Motif pendorong perilaku manusia dan, pada saat yang sama, penyebab perang dan konflik, menurut Hobbes, “pertama, persaingan; kedua, ketidakpercayaan; ketiga, haus akan kemuliaan." Oleh karena itu, dengan tidak adanya negara sipil, yang dipahami Hobbes sebagai kekuatan bersama yang membuat semua orang dalam ketakutan, dan sistem hukum konvensional (hukum alam), maka timbullah keadaan perang semua melawan semua. Mungkin dialah yang mulai memandang konflik sebagai faktor yang perlu dan tak terelakkan dalam interaksi sosial, dan selanjutnya gagasan Hobbes menjadi bagian penting dari teori kontrak sosial.

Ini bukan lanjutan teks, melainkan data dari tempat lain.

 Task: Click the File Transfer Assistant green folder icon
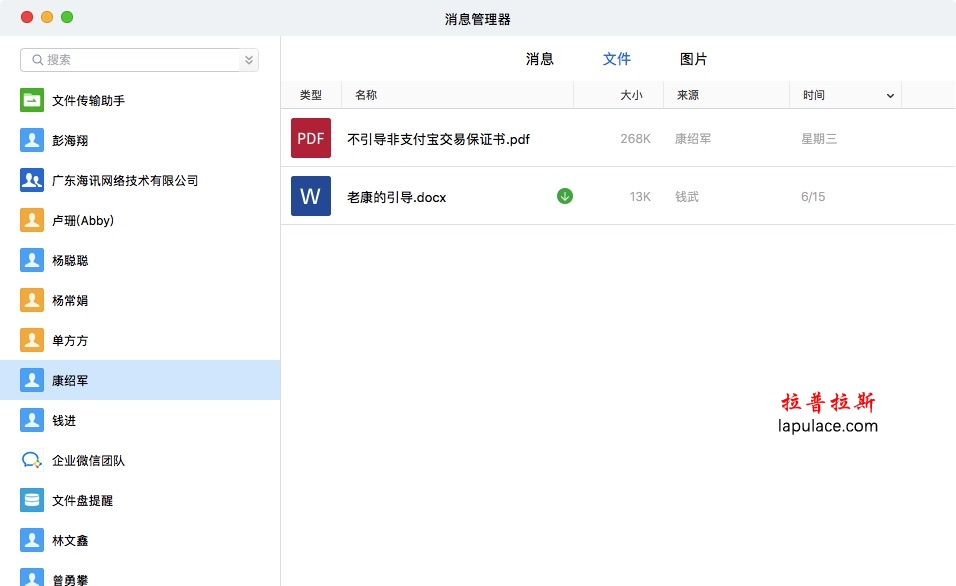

2. Pendekatan optimis disampaikan oleh filsuf Perancis J.-J. Rousseau (1712–1778), yang, tidak seperti Hobbes, percaya bahwa manusia pada dasarnya baik, damai, dan diciptakan untuk kebahagiaan. Sumber konflik dalam masyarakat modern, menurutnya, adalah kekurangan dalam organisasinya, kesalahpahaman dan prasangka masyarakat, dan yang terpenting, komitmen mereka terhadap kepemilikan pribadi. Alat yang paling penting untuk memulihkan hubungan alami yang damai dan harmonis bagi masyarakat haruslah berupa negara demokratis yang mereka ciptakan berdasarkan kesepakatan bersama, yang terutama didasarkan pada sarana pendidikan tanpa kekerasan yang paling sesuai dengan hakikat manusia.

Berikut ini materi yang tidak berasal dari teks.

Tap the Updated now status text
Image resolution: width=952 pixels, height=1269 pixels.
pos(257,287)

Dalam karya J.-J. Rousseau, tidak seperti Hobbes, mengaitkan sumber konflik dan perang dengan perkembangan peradaban. Keadaan masyarakat yang asli dan alami adalah keadaan kebebasan dan kesetaraan, keharmonisan hubungan sosial. Perkembangan peradaban, pembagian kerja, munculnya harta benda dan kesenjangan, alokasi kekuasaan publik menyebabkan hilangnya kesetaraan dan kebebasan serta menjadi dasar munculnya kontradiksi dan konflik sosial. Rousseau melihat jalan keluar dari situasi ini dengan membuat kontrak sosial - kesepakatan sukarela antar manusia.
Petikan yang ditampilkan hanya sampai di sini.